Curriculum vitae Esther Welmoet Francken-Dyserinck (1879-1956)

schilderij met vrouw in blauwe jurk en parelketting die zit op een rode stoel

Welmoet Wijnaendts Francken-Dyserinck door de ogen van Thérèse Schwartze, 1914, collectie IAV-Atria

1876 – 1895

  • 7 februari 1876: geboren als Esther Welmoet in de pastorie van de Doopsgezinde kerk te Den Helder, moeder Alida Johanna Geertruida Bok, vader Johannes Dyserinck was dominee
  • 1884: in Vlissingen feestelijke onthulling van de Betje Wolff en Aagje Dekenfontein door Welmoet en Martha van Vloten
  • 1888-1892: naar het Erasmiaans gymnasium te Rotterdam met vier andere meisjes, ze verliet na 4 jaar de school (in schooljaar 1882/1883 werden de eerste drie meisjes toegelaten)
  • 1892: mislukte poging om verpleegster te worden
  • [1893?]: Academie voor Beeldende Kunsten te Rotterdam
  • 1894: richt met een paar vriendinnen een zogeheten Toynbeeklasje op, waar aan meisjes les werd gegeven

1896 – 1900

  • 1896: richt op 3 februari een Toynbee-Vereeniging te Rotterdam op
  • 1896: verloving met dr. Cornelis Johannes Wijnaendts Francken
  • 16 december 1897: huwelijk met dr. Cornelis Johannes Wijnaendts Francken
  • 1897-1898?: lid van de Vereeniging Nationale Tentoonstelling van Vrouwenarbeid 1898 (opgericht in 1895)
  • april-augustus 1898: echtpaar volgt colleges te Jena; Welmoet schrijft haar eerste artikelen voor Belang en Recht
  • 1898: bezoek aan de Nationale Tentoonstelling van Vrouwenarbeid
  • 1899-1900: winterstudie aan de universiteit van Zürich
  • 1899: waarschijnlijk lid van de Vereeniging voor Vrouwenkiesrecht (VVK)

- _AANGELEVERDE GEGEVENS_:
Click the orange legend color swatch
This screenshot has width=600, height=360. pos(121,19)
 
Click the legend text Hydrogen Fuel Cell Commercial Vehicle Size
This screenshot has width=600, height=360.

- _SCHRIFTELIJKE OPDRACHT_:
Vul het curriculum vitae van Welmoet Francken-Dyserinck aan met de volgende periode, aansluitend op de laatste vermelding.

- _HET ANTWOORD_:
1901 – 1910

  • januari – mei 1901: colleges gevolgd aan de Sorbonne te Parijs
  • 1901: lid van de Vrijzinnig Democratische Bond (VDB)
  • 1902/4? – 1908: hoofdbestuurslid van de Vrijzinnig Democratische Bond
  • 1902: naar Berlijn tot slot van het buitenlandse universiteitenprogramma
  • 1902: Welmoet spreekt voor het eerst in het openbaar over ‘Handel in blanke slavinnen’ voor de Vrouwenbond tot Verhoging van het Zedelijk Bewustzijn; spreekt over ditzelfde onderwerp in oktober op het Tweede internationale congres tot bestrijding van den vrouwenhandel te Frankfurt en schreef hierover een verslag voor de Nieuwe Courant
  • 1902: verkiezing tot hoofdbestuurslid van de VVK, wegens huiselijke omstandigheden trekt Welmoet zich terug
  • 1902-1909: voorzitster Vereeniging Onderlinge Vrouwenbescherming
  • 1903/4-1907: voorzitster afdeling Den Haag VVK
  • 1904: lid commissie ter huldiging van Van Heutsz
  • 1906: Welmoet is één van de initiatiefneemster van de Vereeniging tot Bestrijding van de Woeker
  • 1906: verlaat in december de Vereeniging voor Vrouwenkiesrecht
  • 1907: mede-oprichtster van de Nederlandsche Bond voor Vrouwenkiesrecht (NBVK)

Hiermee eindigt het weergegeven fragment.